Last week we looked at how separating parents can sort out maintenance arrangements for their children.

Often, however, the maintenance is not paid. The Department for Work and Pensions state that around 10,000 parents a year wilfully refuse to pay child maintenance. In such cases enforcement action has to be taken against the paying parent.

But enforcement can take a long time, leaving the receiving parent struggling for money.

A new system is now to be introduced that should make the enforcement process considerably quicker.

When child maintenance is not paid the Child Maintenance Service (‘CMS’) will try to recover the arrears by a Deduction from Earnings Order, which will take an amount towards the arrears from the paying parent’s earnings, or by making deductions from the paying parent’s bank account.

However, these methods of enforcement are not always successful, or even possible, such as where the paying parent is self-employed.

In such a case the CMS can use other methods of enforcement, such as asking a bailiff to seize goods from the paying parent to cover the arrears, taking away the paying parent’s driving licence, or even having them sent to prison.

But these other methods can only be used after a liability order has been made against the paying parent.

Until now a liability order had to be made by a Magistrates’ Court, a process that could take nearly six months.

To reduce that time the government is introducing a new system of ‘administrative liability orders’, which can be made by the CMS itself, rather than the court.

It is expected that administrative liability orders will be made in as little as six to eight weeks.

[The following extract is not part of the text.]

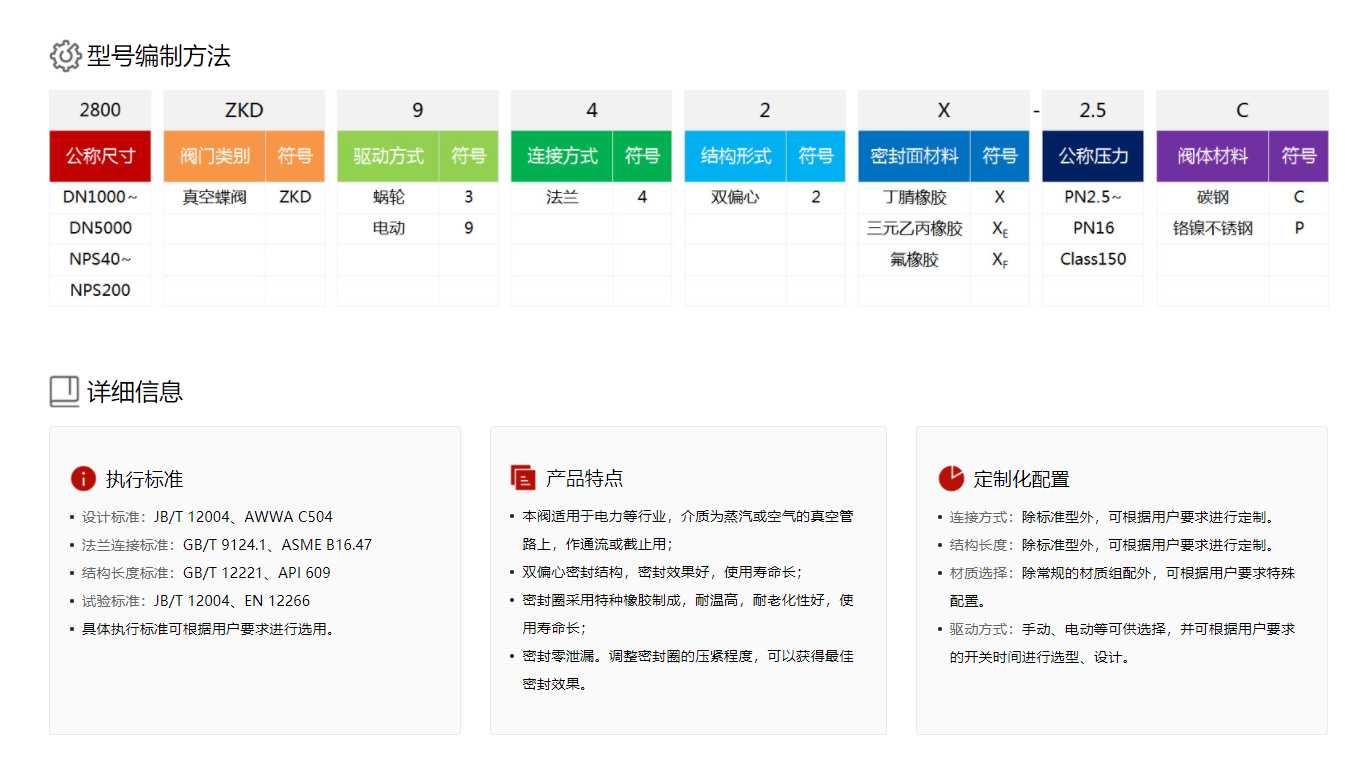Click the red document icon beside 产品特点
This screenshot has height=757, width=1369.
pyautogui.click(x=522, y=478)
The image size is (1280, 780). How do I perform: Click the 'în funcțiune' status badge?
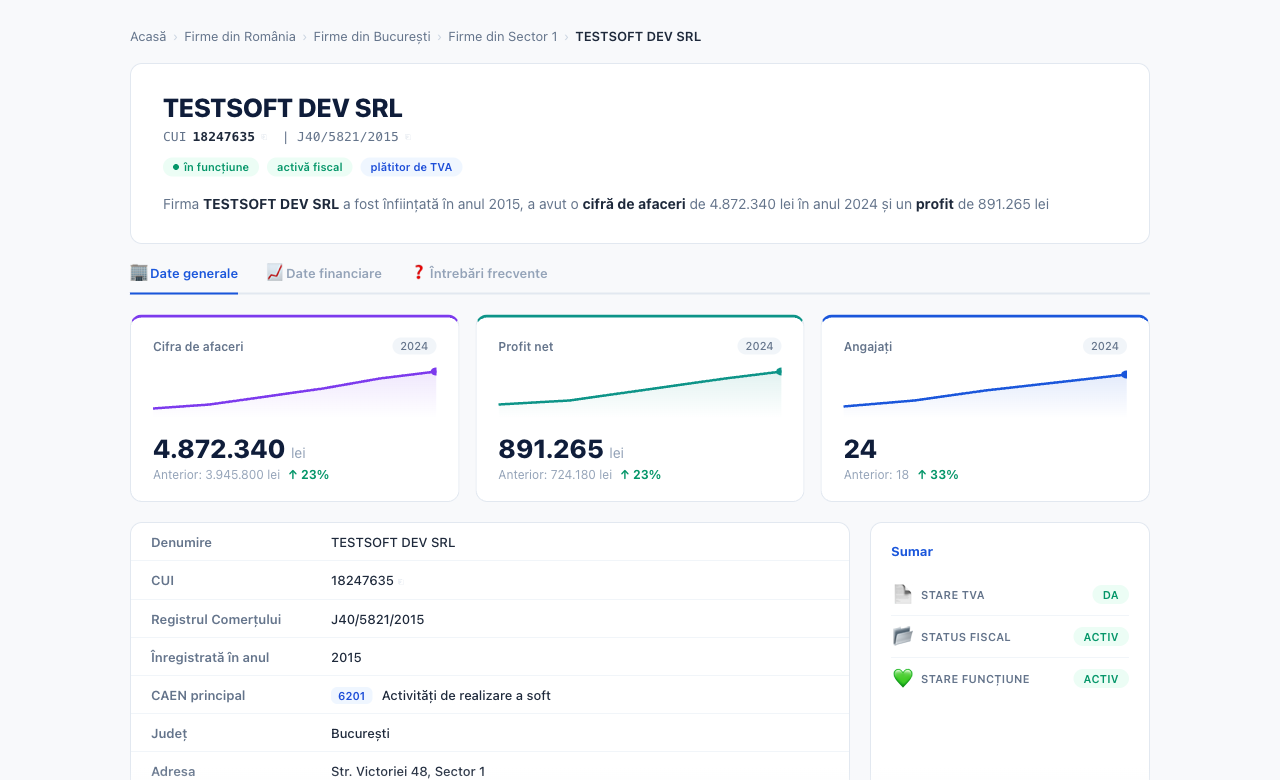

The paying parent will be given 7 days’ notice of the CMS’s intention to make an administrative liability order. Where the paying parent pays the whole amount of the arrears within the 7 day period, the administrative liability order will not come into force.

The administrative liability order will be discharged where the maintenance calculation on which the order is based (the amount of arrears) has changed since the order was made.

The paying parent will be able to appeal to a court against the decision to make the administrative liability order, within 21 days from the date that the order is made.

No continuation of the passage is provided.